Wednesday, November 23, 2016

Microsoft searches for the first qubit

The NY Times reports:
Microsoft is putting its considerable financial and engineering muscle into the experimental field of quantum computing as it works to build a machine that could tackle problems beyond the reach of today’s digital computers.

There is a growing optimism in the tech world that quantum computers, superpowerful devices that were once the stuff of science fiction, are possible — and may even be practical. If these machines work, they will have an impact on work in areas such as drug design and artificial intelligence, as well as offer a better understanding of the foundations of modern physics.

Microsoft’s decision to move from pure research to an expensive effort to build a working prototype underscores a global competition among technology companies, including Google and IBM, which are also making significant investments in search of breakthroughs. ...

Microsoft now believes that it is close enough to designing the basic qubit building block that the company is ready to begin engineering a complete computer, said Todd Holmdahl, ...

“Once we get the first qubit figured out, we have a road map that allows us to go to thousands of qubits in a rather straightforward way,” Mr. Holmdahl said.

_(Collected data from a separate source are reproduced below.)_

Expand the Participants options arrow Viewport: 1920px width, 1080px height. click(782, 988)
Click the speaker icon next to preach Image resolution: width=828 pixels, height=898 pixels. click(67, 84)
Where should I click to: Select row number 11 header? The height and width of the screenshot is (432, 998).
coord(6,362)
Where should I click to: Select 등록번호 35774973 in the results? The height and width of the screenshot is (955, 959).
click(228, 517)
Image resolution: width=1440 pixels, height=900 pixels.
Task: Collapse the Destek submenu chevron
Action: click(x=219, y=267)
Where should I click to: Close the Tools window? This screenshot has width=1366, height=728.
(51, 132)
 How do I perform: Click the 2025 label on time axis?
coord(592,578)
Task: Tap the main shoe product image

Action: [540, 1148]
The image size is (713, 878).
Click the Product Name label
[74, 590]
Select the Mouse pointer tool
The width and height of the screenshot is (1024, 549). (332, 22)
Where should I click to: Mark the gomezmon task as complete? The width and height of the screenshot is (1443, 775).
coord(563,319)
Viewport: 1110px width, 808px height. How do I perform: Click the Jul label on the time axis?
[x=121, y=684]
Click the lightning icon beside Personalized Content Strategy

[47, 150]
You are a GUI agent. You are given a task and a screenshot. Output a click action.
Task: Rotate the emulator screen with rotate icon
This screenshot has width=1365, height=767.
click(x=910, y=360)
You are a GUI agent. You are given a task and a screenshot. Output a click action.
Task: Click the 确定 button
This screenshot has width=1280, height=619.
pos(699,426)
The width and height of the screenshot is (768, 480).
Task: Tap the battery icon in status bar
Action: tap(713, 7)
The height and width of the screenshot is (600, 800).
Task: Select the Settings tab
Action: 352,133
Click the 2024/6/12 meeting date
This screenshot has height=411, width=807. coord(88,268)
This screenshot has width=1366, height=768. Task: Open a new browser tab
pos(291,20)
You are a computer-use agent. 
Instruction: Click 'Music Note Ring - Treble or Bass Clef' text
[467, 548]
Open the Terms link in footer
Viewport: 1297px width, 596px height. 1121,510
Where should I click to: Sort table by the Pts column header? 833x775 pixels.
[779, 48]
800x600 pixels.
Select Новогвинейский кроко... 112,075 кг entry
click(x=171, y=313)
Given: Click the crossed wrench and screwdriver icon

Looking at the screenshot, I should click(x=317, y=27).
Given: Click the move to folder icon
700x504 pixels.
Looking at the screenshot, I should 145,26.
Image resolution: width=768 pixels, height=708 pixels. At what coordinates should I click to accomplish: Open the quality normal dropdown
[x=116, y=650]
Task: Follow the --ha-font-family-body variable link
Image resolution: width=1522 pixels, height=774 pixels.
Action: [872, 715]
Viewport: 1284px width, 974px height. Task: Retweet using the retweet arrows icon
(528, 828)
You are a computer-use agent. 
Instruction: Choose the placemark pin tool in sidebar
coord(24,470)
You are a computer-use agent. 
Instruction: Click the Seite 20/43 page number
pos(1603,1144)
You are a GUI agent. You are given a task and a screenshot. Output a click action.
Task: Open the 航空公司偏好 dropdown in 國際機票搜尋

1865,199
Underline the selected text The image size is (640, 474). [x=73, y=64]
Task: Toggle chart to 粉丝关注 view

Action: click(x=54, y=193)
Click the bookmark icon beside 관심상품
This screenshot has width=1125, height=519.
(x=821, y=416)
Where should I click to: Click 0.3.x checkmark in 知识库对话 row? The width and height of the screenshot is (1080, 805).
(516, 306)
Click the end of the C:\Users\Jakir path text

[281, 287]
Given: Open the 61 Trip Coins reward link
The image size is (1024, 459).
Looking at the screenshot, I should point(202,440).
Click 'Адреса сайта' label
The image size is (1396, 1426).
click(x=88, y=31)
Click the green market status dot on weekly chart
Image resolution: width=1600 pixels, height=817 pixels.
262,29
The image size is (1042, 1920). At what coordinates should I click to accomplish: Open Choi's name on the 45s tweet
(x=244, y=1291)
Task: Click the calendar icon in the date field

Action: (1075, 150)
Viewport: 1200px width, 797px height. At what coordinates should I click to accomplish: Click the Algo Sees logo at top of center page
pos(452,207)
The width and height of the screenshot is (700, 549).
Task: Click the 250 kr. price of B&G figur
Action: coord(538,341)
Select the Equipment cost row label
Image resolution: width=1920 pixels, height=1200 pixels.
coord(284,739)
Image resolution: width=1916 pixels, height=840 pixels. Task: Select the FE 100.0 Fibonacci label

There is still a debate among physicists and computer scientists over whether quantum computers that perform useful calculations will ever be created.
Reading carefully, we learn:

1. No one has shown that quantum computers are even possible.
2. No one has even made that first qubit.
3. Big bucks are being spent, with big promises.

If physicists and computer scientists are debating whether quantum computers performing useful calculations will ever be created, then they may be impossible, and talk about them is speculation.

This situation has not changed much for about 20 years, except that much more money is being pumped into R&D, and more ppl are claiming that a breakthru is imminent.

I say it is all a scam. Five years from now, we still will not have a scalable qubit. Quantum supremacy will still be an unproven concept.

Update: Scott Aaronson adds:
I don’t really know more about this new initiative beyond what’s in the articles, but I know many of the people involved, they’re some of the most serious in the business, and Microsoft intensifying its commitment to QC can only be good for the field. I wish the new effort every success, despite being personally agnostic between superconducting qubits, trapped ions, photonics, nonabelian anyons, and other QC hardware proposals — whichever one gets there first is fine with me!
Big money, serious ppl, extravagant hype, and no one understands how they are going to achieve anything.

1 comment:

  1. The plan to build the first quantum computer is much like the South Park skit about the underwear gnomes.
    Step 1. Steal Underwear.
    Step 2. ?
    Step 3. Profit!!!

    That Step 2 part is more than an minor problem.
    Likewise, I notice people in 'science' act like political party flunkies in how they circle the wagons around bad ideas. They practically are screaming "Who cares if it doesn't work, had no chance in hell of ever working, it's funding for the holy cause of SCIENCE!"

    Which is why I believe government funded research needs to be utterly decimated down to bare essentials with strictly defined goals that must be met with some measure of success to be allowed to continue. Government science has become its own special interest group, it exists merely to continue and employ itself by keeping the money flowing by any means they deem necessary.